Willing to Believe

Willing to Believe
Author: R. C. Sproul
Publisher: Baker Books
Total Pages: 240
Release: 2002-04-01
Genre: Religion
ISBN: 1585581534

What is the role of the will in believing the good news of the gospel? Why is there so much controversy over free will throughout church history? R. C. Sproul finds that Christians have often been influenced by pagan views of the human will that deny the effects of Adam's fall. In Willing to Believe, Sproul traces the free-will controversy from its formal beginning in the fifth century, with the writings of Augustine and Pelagius, to the present. Readers will gain understanding into the nuances separating the views of Protestants and Catholics, Calvinists and Arminians, and Reformed and Dispensationalists. This book, like Sproul's Faith Alone, is a major work on an essential evangelical tenet.


A Will to Believe

A Will to Believe
Author: David Scott Kastan
Publisher: Oxford University Press
Total Pages: 168
Release: 2014
Genre: Drama
ISBN: 0199572895

A Will to Believe is a revised version of Kastan's 2008 Oxford Wells Shakespeare Lectures, providing a provocative account of the ways in which religion animates Shakespeare's plays.

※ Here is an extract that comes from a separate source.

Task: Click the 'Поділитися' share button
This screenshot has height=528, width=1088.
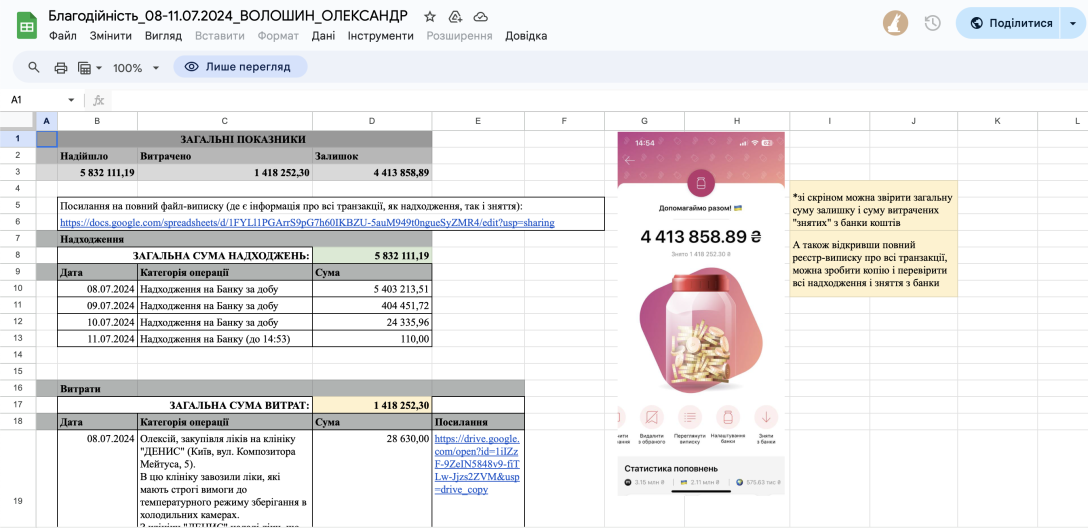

Pragmatism and Other Writings

Pragmatism and Other Writings
Author: William James
Publisher: Penguin
Total Pages: 401
Release: 2000-04-01
Genre: Philosophy
ISBN: 1101221615

The writings of William James represent one of America's most original contributions to the history of ideas. Ranging from philosophy and psychology to religion and politics, James composed the most engaging formulation of American pragmatism. 'Pragmatism' grew out of a set of lectures and the full text is included here along with 'The Meaning of Truth', 'Psychology', 'The Will to Believe', and 'Talks to Teachers on Psychology'.


Believing by Faith

Believing by Faith
Author: John Bishop
Publisher: Oxford University Press
Total Pages: 263
Release: 2007-04-12
Genre: Philosophy
ISBN: 019920554X

Does our available evidence show that some particular religion is correct? It seems unlikely, given the great diversity of religious - and non-religious - views of the world. But if no religious beliefs can be shown true on the evidence, can it be right to make a religious commitment? Should people make 'leaps of faith'? Or would we all be better off avoiding commitments that outrun our evidence? And, if leaps of faith can be acceptable, how do we tell the difference between goodand bad ones - between sound religion and dogmatic ideology or fundamentalist fanaticism? Believing by Faith offers answers to these questions, inspired by a famous attempt to justify faith made by William James in 1896. In doing so, it engages critically with much recent discussion in the philosophyof religion, and, especially, the epistemology of religious belief.


William James on the Courage to Believe

William James on the Courage to Believe
Author: Robert J. O'Connell
Publisher:
Total Pages:
Release: 2019
Genre: Belief and doubt
ISBN: 9780823285211

William James's celebrated lecture on "The Will to Believe" has kindled spirited controversy since the day it was delivered. In this lively reappraisal of that controversy, Father O'Connell contributes some fresh contentions: that James's argument should be viewed against his indebtedness to Pascal and Renouvier; that it works primarily to validate our "over-beliefs"; and most surprising perhaps, that James envisages our "passional nature" as intervening, not after, but before and throughout, our intellectual weighting of the evidence for belief. For this second edition, Father O'Connell has added extensively to sharpen his arguments: that James's "deontological streak" saves him from "wishful thinking" and weaves together the attitudes of right, readiness, willingness, and will to believe, and that "willing faith" lends "the facts" their aura of believability.




Evidentialism and the Will to Believe

Evidentialism and the Will to Believe
Author: Scott Aikin
Publisher: A&C Black
Total Pages: 241
Release: 2014-07-17
Genre: Philosophy
ISBN: 1623560179

Work on the norms of belief in epistemology regularly starts with two touchstone essays: W.K. Clifford's "The Ethics of Belief" and William James's "The Will to Believe." Discussing the central themes from these seminal essays, Evidentialism and the Will to Believe explores the history of the ideas governing evidentialism. As well as Clifford's argument from the examples of the shipowner, the consequences of credulity and his defence against skepticism, this book tackles James's conditions for a genuine option and the structure of the will to believe case as a counter-example to Clifford's evidentialism. Exploring the question of whether James's case successfully counters Clifford's evidentialist rule for belief, this study captures the debate between those who hold that one should proportion belief to evidence and those who hold that the evidentialist norm is too restrictive. More than a sustained explication of the essays, it also surveys recent epistemological arguments to evidentialism. But it is by bringing Clifford and James into fruitful conversation for the first time that this study presents a clearer history of the issues and provides an important reconstruction of the notion of evidence in contemporary epistemology.